Lavrans chuckled with embarrassment. “You know how I feel about you. And you will deal with my child and her inheritance in such a way that her mother and I will never have cause to regret this arrangement.”
“That I promise you, with the help of God and all the saints,” said Simon.
Then they shook hands. Simon remembered the first time he had secured such an arrangement by clasping Lavrans’s hand. His heart felt small and pained in his breast.
But Ramborg
was
a better match than he could have expected. There were only the two daughters to divide up the inheritance after Lavrans’s death. He would step into the role of son with the man whom he had always respected and loved above all others he knew. And Ramborg was indeed young and sweet and lively.

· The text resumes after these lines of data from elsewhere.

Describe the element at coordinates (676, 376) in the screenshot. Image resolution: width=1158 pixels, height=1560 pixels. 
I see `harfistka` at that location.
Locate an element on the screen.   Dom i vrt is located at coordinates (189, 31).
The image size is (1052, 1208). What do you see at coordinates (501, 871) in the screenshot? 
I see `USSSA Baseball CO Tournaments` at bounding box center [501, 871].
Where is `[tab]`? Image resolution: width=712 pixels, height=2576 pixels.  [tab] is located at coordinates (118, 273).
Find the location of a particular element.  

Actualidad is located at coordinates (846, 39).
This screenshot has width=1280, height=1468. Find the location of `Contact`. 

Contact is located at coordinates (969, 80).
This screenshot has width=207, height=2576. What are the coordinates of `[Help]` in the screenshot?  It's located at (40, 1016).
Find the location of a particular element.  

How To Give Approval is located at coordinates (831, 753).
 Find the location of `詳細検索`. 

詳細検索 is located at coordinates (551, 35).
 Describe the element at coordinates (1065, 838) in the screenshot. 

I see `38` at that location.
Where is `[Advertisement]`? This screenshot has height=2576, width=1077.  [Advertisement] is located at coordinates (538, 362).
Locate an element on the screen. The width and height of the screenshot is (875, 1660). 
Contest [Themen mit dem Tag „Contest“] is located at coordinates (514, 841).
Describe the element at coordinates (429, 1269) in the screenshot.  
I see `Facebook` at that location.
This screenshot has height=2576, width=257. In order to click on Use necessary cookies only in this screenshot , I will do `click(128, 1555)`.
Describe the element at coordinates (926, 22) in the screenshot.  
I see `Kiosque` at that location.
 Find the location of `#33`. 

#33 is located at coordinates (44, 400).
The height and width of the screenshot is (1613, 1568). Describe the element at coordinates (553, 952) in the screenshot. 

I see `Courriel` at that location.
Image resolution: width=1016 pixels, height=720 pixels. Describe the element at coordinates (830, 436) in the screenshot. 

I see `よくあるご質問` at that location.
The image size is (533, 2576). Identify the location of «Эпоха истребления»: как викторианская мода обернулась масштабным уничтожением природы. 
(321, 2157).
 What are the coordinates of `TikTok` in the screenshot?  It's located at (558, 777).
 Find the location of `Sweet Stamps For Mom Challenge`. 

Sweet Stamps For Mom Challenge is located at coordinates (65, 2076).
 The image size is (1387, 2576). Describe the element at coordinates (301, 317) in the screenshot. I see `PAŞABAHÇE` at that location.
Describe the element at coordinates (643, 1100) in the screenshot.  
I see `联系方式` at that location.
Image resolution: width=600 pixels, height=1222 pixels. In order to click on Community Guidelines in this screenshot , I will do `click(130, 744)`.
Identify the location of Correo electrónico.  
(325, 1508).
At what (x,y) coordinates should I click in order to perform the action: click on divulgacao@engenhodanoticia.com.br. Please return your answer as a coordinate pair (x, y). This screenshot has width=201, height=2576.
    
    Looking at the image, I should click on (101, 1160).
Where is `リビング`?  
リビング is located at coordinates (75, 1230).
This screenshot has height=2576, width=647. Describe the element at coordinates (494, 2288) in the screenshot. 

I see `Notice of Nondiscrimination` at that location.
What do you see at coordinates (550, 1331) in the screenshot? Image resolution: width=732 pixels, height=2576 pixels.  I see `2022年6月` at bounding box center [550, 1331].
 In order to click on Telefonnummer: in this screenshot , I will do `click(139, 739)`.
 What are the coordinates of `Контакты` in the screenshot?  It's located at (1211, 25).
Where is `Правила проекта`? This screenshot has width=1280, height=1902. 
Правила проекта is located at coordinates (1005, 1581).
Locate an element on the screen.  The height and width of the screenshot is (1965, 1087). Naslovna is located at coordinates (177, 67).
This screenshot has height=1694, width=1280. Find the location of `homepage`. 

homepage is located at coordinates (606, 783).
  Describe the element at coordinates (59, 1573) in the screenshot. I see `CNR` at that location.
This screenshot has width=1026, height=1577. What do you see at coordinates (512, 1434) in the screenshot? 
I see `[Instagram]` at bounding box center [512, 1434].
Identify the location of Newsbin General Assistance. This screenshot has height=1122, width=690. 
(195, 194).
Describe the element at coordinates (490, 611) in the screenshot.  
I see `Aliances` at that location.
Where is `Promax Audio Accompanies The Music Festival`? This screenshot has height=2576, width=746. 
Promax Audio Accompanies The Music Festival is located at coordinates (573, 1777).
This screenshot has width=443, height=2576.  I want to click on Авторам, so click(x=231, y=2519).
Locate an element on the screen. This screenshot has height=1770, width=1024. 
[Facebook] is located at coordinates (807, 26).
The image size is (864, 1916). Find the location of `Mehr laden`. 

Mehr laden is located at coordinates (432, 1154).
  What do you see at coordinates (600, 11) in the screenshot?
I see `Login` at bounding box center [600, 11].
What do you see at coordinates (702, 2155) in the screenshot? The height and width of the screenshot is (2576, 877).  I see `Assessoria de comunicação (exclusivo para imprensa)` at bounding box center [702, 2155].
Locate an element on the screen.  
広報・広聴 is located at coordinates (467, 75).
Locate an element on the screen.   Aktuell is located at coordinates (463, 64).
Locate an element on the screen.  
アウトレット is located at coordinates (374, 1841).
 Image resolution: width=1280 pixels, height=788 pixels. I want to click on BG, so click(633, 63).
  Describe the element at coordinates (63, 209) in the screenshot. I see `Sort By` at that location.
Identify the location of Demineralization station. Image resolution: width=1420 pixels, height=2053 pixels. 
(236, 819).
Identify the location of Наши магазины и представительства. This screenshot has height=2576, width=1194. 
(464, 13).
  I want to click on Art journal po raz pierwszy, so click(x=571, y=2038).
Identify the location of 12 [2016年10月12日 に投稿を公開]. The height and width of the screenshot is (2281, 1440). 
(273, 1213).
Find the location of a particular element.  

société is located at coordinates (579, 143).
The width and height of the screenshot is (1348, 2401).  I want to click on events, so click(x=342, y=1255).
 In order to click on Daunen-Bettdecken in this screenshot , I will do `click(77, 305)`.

Surely he must have acquired the wisdom of a grown man by now. Had he actually thought he could win Kristin as a widow even though he couldn’t have her as a maiden? After the other man had enjoyed her youth—and with a dozen stepsons of his lineage? No, then he deserved to have his brothers declare him incapable and refuse to let him handle his own affairs. Erlend would live to be as old as the stone of the mountain—that type of fellow always did.
So now they would be called brothers-in-law. They hadn’t seen each other since that night in the house in Oslo. Well, no doubt it would be even more uncomfortable for Erlend than for him to be reminded of that.